Newsletter, March 2, 2021

Power of Prayer

One of the most common requests a priest receives in the course of a day is for prayers. The request can happen anywhere: on a bus, at Market Basket or Dunkin Donuts, walking down Main Street, walking Lily in the park, and in the back of the church. Sometimes the request comes with an explanation that indicates a family problem, a sickness or a personal struggle. At other times there is no explanation, merely a look of sadness or stress in the eyes of the person. In whatever circumstance, I always receive the request seriously and take it to heart.

Over the years my understanding of prayer for another has evolved. Frankly, I have probably forgotten the exact theological teaching on the matter and simply know in my heart that prayer undertaken in earnest for another is powerful. You see it is first of all an act of faith. Faith in the power of God to heal, comfort, console, and accompany another in the struggle of life.

Nothing is more powerful than belief in God. Prayer for another is an act of belief in the omnipotence of God and the capacity of God to reach into one’s life and affect the heart, the spirit. We believe that God can do all things and acting on this belief frees God to act. Over and again Jesus insisted on faith. He explained that it was the faith of a person that brought about miracles He achieved. “Your faith has saved you,” He would proclaim after some expression of His omnipotence.

Not long ago, a young woman who had asked for prayer came to me to explain that her cancer had been cured, although the prognosis several months earlier had been dim.

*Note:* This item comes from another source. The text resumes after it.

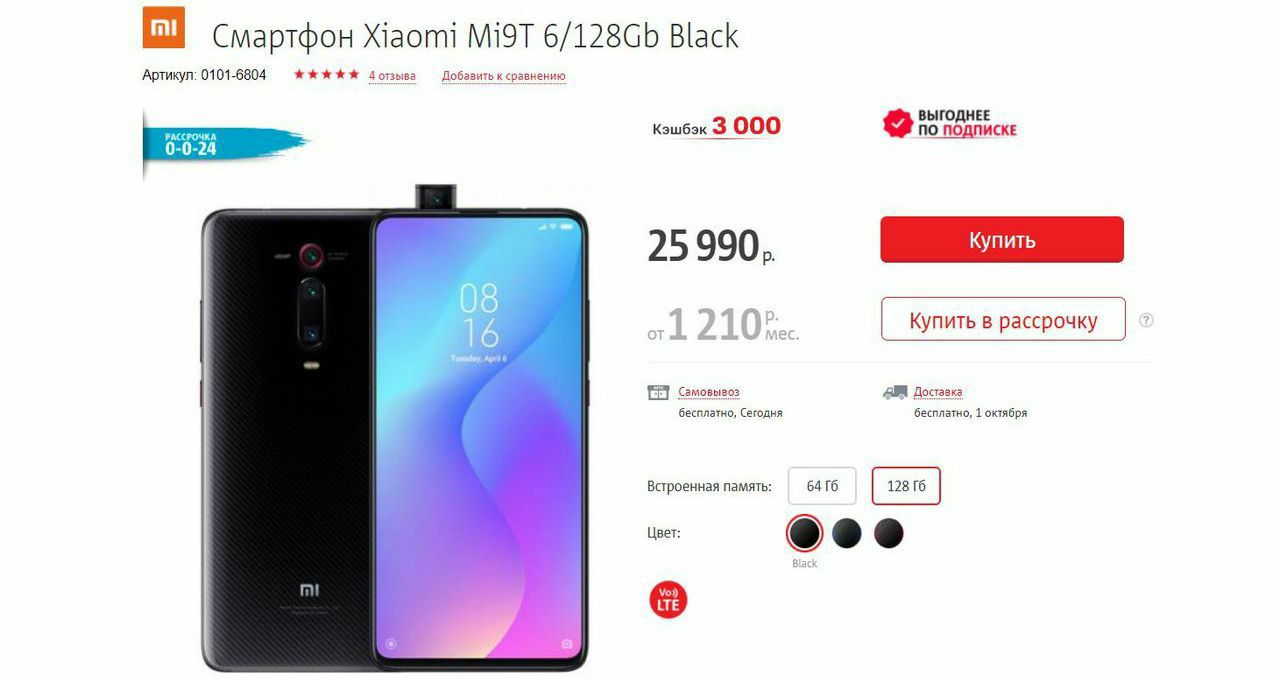Screen dimensions: 1280x680
Task: Select the 64 Гб memory option
Action: point(822,486)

She stated emphatically that it was prayer that had brought about this healing. I do not doubt her. At the same time I recognize there is enormous mystery in these matters and rarely are things the black and white some might like them to be. My faith does not insist that all turns out according to my wishes or intentions. Rather my faith in prayer takes the person and presents them lovingly to God with a firm belief that God’s love for them will bring them to a good end.

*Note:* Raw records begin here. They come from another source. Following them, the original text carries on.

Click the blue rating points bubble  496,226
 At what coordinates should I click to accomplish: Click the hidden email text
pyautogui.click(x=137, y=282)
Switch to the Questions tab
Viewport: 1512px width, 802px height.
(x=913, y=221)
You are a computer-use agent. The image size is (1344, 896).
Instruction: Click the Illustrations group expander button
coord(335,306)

In Lent, the Church urges us to embark upon a routine of prayer, fasting and almsgiving. These are the cornerstones of our Lenten journey. Prayer has many expressions and a prayer of petition for another is one of them. At its root, it is an expression of one’s personal faith. So for me an excellent place to begin this prayer is in the powerful petition of the Centurion from scripture:  “Lord I believe, help my unbelief.”

Fr. Ronan

Below is an article on Catholic Discipleship and how it leads to our call to stewardship.  Though all of us are living this in many ways already, we can continue to grow in our commitment to Jesus each day.  This will always be a work in progress.

Catholic Discipleship is a way of life. It begins with who we become which influences what we do.  It is best understood within the context of the conversion process, the turning away from self-centeredness to the recognition that God is the loving Creator and source of everything in our lives. This conversion process transforms our fundamental perspective of life – we move from owners of what we have, to trustees/stewards of the unconditional and loving gifts that have come from God. With this perspective, a disciple recognizes that everything comes from God, develops what has been given, shares it in a loving and just way, and increases what God entrusts to her/him according to the will of God.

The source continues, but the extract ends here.